Final Paycheck Deadlines

When an employee is separated from the payroll — whether by resignation, firing, or layoff — all earned wages become due no later than the next regular payday on which those wages would normally have been paid. The employee can request that the final payment be sent by certified mail.3Pennsylvania General Assembly. Pennsylvania Code – Wage Payment and Collection Law

If wages remain unpaid for 30 days past the scheduled payday and the employer has no good-faith dispute over the amount, the worker can claim liquidated damages equal to 25 percent of the total wages owed or $500, whichever is greater.3Pennsylvania General Assembly. Pennsylvania Code – Wage Payment and Collection Law That “whichever is greater” language matters. On a small final paycheck, the $500 floor can dwarf the underlying wage claim, which gives employers a strong incentive to pay on time.

Unused Vacation and Fringe Benefits

Pennsylvania does not require employers to pay out unused vacation time at separation. Whether you receive that payout depends entirely on your employer’s written policy or your employment contract. If the company handbook or a signed agreement promises vacation payout, that promise becomes enforceable under the Wage Payment and Collection Law. Review your hiring documents before your last day — this is one area where what the employer put in writing controls everything.

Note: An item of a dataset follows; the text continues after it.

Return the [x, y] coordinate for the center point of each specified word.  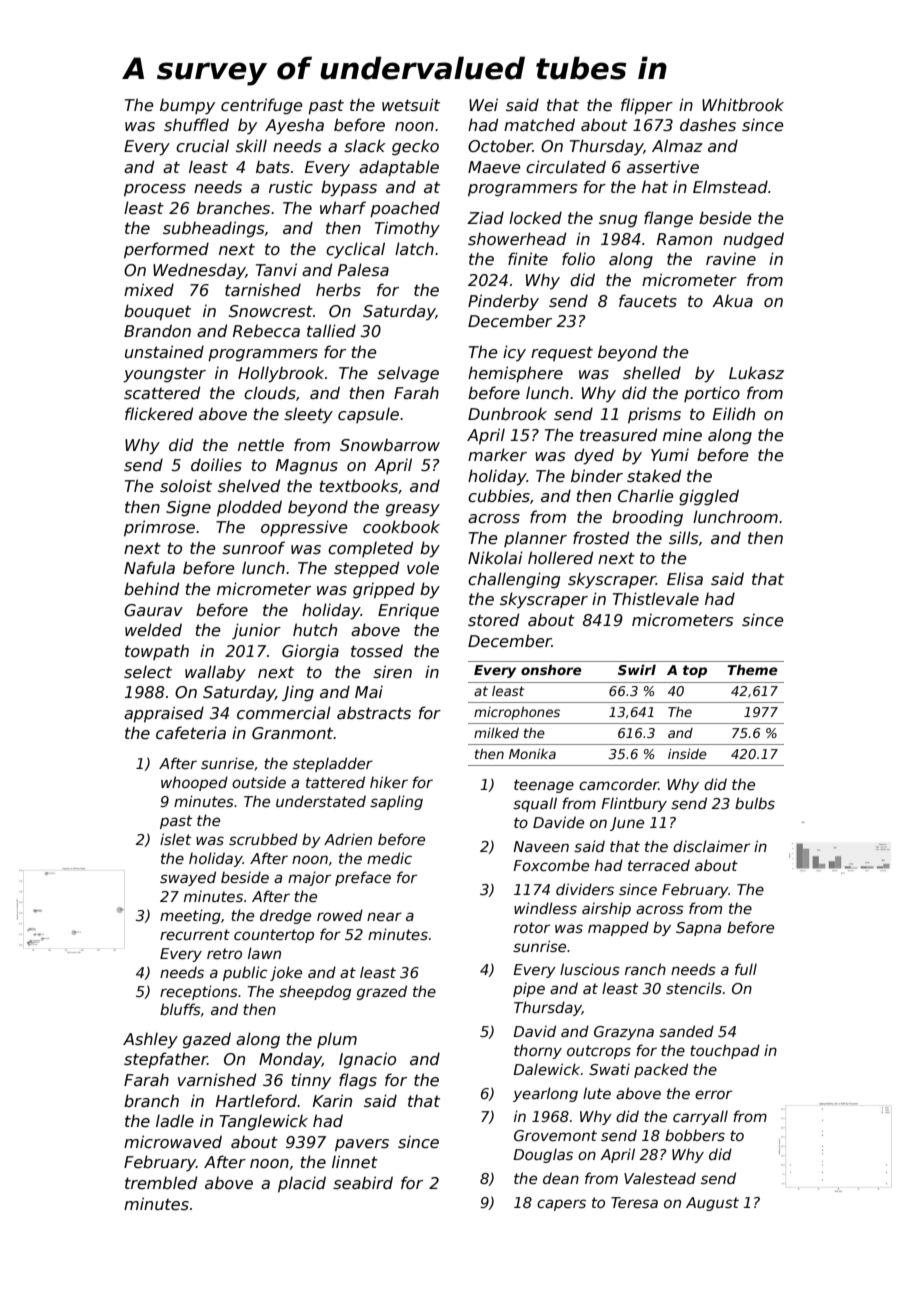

Employee vs. Independent Contractor

Misclassifying workers as independent contractors instead of employees is one of the most common compliance failures in Pennsylvania. The distinction matters because contractors are not covered by minimum wage laws, overtime requirements, workers’ compensation, or unemployment insurance. The IRS evaluates classification based on three categories: whether the company controls how the work is performed, whether the company controls the financial aspects of the job (payment method, expense reimbursement, tool provision), and the nature of the ongoing relationship between the parties.18Internal Revenue Service. Independent Contractor (Self-Employed) or Employee

No single factor is decisive. The IRS looks at the full picture of the working relationship. A business that sets your hours, provides your equipment, and pays you a regular salary is almost certainly your employer, regardless of what the contract says. Pennsylvania applies similar tests for purposes of unemployment tax and workers’ compensation coverage, and the consequences of getting it wrong include back taxes, penalties, and liability for unpaid benefits.

Unemployment Compensation

Pennsylvania employers fund the state’s unemployment compensation system through quarterly payroll taxes. New non-construction employers start at a contribution rate of 3.5 percent of taxable wages, while new construction employers face a higher starting rate of 9.7 percent.19Department of Labor and Industry. UC Tax After building a track record, the rate adjusts based on the employer’s experience — specifically, how much has been paid into the system relative to the benefits former employees have drawn. Employers who fail to file required reports or pay contributions on time are hit with a delinquency surcharge of 3 percentage points on top of their calculated rate.

Workers who lose their jobs through no fault of their own can file for benefits through the Department of Labor and Industry. Eligibility depends on having earned enough wages during a base period and being available for and actively seeking new work. Employees who are fired for willful misconduct or who voluntarily quit without a necessitous and compelling reason face denial of benefits.